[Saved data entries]

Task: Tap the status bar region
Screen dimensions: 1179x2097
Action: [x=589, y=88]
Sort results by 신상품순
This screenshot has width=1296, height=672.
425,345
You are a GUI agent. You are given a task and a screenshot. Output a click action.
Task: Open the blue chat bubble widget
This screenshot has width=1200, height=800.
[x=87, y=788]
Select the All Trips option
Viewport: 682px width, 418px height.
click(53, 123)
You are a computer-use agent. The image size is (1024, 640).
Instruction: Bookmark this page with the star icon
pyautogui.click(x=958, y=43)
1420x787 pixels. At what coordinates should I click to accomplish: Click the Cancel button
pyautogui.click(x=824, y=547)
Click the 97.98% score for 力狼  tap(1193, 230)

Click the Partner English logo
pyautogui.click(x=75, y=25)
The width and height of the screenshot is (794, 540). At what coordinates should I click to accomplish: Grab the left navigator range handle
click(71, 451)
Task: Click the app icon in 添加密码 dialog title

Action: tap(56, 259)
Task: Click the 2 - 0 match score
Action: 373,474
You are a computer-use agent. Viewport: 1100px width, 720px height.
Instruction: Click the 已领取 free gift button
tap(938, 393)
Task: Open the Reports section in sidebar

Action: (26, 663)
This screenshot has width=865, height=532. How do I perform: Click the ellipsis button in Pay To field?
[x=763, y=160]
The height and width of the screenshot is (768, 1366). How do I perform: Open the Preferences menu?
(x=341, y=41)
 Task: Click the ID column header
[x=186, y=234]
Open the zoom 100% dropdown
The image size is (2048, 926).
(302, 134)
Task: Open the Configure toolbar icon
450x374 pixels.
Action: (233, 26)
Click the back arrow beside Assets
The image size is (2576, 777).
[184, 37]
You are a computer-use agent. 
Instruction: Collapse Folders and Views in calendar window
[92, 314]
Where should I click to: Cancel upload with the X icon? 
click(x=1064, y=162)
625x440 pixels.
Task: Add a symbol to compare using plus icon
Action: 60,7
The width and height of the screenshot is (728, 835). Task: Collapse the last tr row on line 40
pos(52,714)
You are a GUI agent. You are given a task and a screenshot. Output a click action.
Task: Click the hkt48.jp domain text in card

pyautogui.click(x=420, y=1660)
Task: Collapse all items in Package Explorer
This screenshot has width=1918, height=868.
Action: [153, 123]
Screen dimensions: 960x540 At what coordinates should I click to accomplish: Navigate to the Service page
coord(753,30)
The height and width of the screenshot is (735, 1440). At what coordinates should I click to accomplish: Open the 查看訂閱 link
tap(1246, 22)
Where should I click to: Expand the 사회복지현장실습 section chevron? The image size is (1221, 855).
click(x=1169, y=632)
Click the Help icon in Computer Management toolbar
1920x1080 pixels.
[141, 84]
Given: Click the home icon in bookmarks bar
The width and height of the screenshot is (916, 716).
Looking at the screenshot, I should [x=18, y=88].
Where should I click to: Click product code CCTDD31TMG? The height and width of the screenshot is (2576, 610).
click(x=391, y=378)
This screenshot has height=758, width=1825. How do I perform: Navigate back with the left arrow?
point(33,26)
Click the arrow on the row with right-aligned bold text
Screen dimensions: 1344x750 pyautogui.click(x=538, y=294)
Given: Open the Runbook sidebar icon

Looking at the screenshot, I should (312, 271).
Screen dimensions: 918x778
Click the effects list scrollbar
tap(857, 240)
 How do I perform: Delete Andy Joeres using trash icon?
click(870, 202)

Work item
Repeat every record above precisely.

Response to this exercise
Task: Tap the status bar region
Screen dimensions: 1179x2097
Action: [x=589, y=88]
Sort results by 신상품순
This screenshot has width=1296, height=672.
425,345
You are a GUI agent. You are given a task and a screenshot. Output a click action.
Task: Open the blue chat bubble widget
This screenshot has width=1200, height=800.
[x=87, y=788]
Select the All Trips option
Viewport: 682px width, 418px height.
click(53, 123)
You are a computer-use agent. The image size is (1024, 640).
Instruction: Bookmark this page with the star icon
pyautogui.click(x=958, y=43)
1420x787 pixels. At what coordinates should I click to accomplish: Click the Cancel button
pyautogui.click(x=824, y=547)
Click the 97.98% score for 力狼  tap(1193, 230)

Click the Partner English logo
pyautogui.click(x=75, y=25)
The width and height of the screenshot is (794, 540). At what coordinates should I click to accomplish: Grab the left navigator range handle
click(71, 451)
Task: Click the app icon in 添加密码 dialog title

Action: tap(56, 259)
Task: Click the 2 - 0 match score
Action: 373,474
You are a computer-use agent. Viewport: 1100px width, 720px height.
Instruction: Click the 已领取 free gift button
tap(938, 393)
Task: Open the Reports section in sidebar

Action: (26, 663)
This screenshot has width=865, height=532. How do I perform: Click the ellipsis button in Pay To field?
[x=763, y=160]
The height and width of the screenshot is (768, 1366). How do I perform: Open the Preferences menu?
(x=341, y=41)
 Task: Click the ID column header
[x=186, y=234]
Open the zoom 100% dropdown
The image size is (2048, 926).
(302, 134)
Task: Open the Configure toolbar icon
450x374 pixels.
Action: (233, 26)
Click the back arrow beside Assets
The image size is (2576, 777).
[184, 37]
You are a computer-use agent. 
Instruction: Collapse Folders and Views in calendar window
[92, 314]
Where should I click to: Cancel upload with the X icon? 
click(x=1064, y=162)
625x440 pixels.
Task: Add a symbol to compare using plus icon
Action: 60,7
The width and height of the screenshot is (728, 835). Task: Collapse the last tr row on line 40
pos(52,714)
You are a GUI agent. You are given a task and a screenshot. Output a click action.
Task: Click the hkt48.jp domain text in card

pyautogui.click(x=420, y=1660)
Task: Collapse all items in Package Explorer
This screenshot has width=1918, height=868.
Action: [153, 123]
Screen dimensions: 960x540 At what coordinates should I click to accomplish: Navigate to the Service page
coord(753,30)
The height and width of the screenshot is (735, 1440). At what coordinates should I click to accomplish: Open the 查看訂閱 link
tap(1246, 22)
Where should I click to: Expand the 사회복지현장실습 section chevron? The image size is (1221, 855).
click(x=1169, y=632)
Click the Help icon in Computer Management toolbar
1920x1080 pixels.
[141, 84]
Given: Click the home icon in bookmarks bar
The width and height of the screenshot is (916, 716).
Looking at the screenshot, I should [x=18, y=88].
Where should I click to: Click product code CCTDD31TMG? The height and width of the screenshot is (2576, 610).
click(x=391, y=378)
This screenshot has height=758, width=1825. How do I perform: Navigate back with the left arrow?
point(33,26)
Click the arrow on the row with right-aligned bold text
Screen dimensions: 1344x750 pyautogui.click(x=538, y=294)
Given: Open the Runbook sidebar icon

Looking at the screenshot, I should (312, 271).
Screen dimensions: 918x778
Click the effects list scrollbar
tap(857, 240)
 How do I perform: Delete Andy Joeres using trash icon?
click(870, 202)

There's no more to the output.